# Task
Carry on the write-up of Foundation's Text Files section, starting right after its final sentence.

# Document extract
322 lines
12 KiB
Text
Executable file
322 lines
12 KiB
Text
Executable file
[TextFiles::] Text Files.
|
|
|
|
To read text files of whatever flavour, one line at a time.
|
|
|
|
@ \section{Text files.}
|
|
Foundation was written mainly to support command-line tools which, of their
|
|
nature, deal with a lot of text files: source code of programs, configuration
|
|
files, HTML, XML and so on. The main aim of this section is to provide a
|
|
standard way to read in and iterate through lines of a text file.

# Record excerpts

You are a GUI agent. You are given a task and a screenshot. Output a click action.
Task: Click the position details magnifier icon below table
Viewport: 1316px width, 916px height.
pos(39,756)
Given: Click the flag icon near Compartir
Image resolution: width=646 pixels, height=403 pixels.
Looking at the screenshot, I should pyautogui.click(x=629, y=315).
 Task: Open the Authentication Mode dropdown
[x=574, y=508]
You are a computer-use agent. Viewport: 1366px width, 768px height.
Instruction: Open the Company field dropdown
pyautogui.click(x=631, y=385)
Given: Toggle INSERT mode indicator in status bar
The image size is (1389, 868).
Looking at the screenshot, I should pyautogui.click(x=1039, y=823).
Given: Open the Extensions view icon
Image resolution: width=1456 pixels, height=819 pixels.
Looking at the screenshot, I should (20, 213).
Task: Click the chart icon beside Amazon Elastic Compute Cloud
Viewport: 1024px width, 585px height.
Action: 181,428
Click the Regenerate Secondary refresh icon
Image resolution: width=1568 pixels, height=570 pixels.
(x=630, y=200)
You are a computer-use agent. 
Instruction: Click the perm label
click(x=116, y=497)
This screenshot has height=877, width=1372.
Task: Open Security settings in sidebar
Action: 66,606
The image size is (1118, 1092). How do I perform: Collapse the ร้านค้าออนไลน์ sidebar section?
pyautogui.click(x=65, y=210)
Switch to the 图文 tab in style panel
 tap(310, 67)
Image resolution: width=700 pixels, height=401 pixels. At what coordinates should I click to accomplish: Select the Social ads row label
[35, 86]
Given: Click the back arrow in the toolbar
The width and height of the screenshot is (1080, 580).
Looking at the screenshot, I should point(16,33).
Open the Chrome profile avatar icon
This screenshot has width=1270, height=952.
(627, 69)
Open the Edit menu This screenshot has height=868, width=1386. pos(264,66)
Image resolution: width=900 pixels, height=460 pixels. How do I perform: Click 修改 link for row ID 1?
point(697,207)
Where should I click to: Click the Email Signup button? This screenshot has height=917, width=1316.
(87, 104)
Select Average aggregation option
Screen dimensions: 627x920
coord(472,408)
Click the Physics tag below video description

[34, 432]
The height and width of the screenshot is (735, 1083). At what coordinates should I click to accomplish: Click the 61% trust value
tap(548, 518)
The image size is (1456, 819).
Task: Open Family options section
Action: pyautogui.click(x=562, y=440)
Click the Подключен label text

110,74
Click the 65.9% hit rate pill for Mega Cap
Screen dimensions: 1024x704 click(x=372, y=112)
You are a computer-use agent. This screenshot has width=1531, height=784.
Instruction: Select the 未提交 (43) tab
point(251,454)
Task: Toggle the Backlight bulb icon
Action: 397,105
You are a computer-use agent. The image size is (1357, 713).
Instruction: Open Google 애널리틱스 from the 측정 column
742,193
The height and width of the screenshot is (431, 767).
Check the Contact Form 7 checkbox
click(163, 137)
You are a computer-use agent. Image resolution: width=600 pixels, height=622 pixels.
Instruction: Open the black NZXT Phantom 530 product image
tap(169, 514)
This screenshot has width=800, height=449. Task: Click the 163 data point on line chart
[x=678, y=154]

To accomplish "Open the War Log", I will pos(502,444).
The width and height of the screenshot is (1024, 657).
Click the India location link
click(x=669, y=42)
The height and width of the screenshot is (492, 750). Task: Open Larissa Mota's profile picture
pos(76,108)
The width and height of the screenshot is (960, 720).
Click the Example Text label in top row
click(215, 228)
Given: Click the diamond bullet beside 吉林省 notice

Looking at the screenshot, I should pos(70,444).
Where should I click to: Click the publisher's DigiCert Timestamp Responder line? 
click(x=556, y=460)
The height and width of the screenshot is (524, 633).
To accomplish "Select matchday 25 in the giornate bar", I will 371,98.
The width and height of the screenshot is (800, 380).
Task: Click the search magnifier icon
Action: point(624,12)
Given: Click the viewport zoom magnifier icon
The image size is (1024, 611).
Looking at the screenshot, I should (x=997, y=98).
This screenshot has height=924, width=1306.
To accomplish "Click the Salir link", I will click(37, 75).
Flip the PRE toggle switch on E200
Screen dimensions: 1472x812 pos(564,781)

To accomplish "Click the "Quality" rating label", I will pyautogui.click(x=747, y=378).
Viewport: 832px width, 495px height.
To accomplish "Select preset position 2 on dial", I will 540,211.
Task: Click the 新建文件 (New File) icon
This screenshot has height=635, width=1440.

# Exercise answer
|
|
|
|
First, though, here is a perhaps clumsy but effective way to test if a
|
|
file actually exists on disc at a given filename. Note that under the C standard,
|
|
it's entirely legal for [[fopen]] to behave more or less as it likes if asked to
|
|
open a directory as a file; and on MacOS, it sometimes opens a directory exactly
|
|
as if it were an empty text file. The safest way to ensure that a directory is
|
|
never confused with a file seems to be to try [[opendir]] on it, and the following
|
|
does essentially that.
|
|
|
|
<<*>>=
|
|
int TextFiles::exists(filename *F) {
|
|
TEMPORARY_TEXT(pn)
|
|
WRITE_TO(pn, "%f", F);
|
|
scan_directory *D = Directories::open_from(pn);
|
|
DISCARD_TEXT(pn)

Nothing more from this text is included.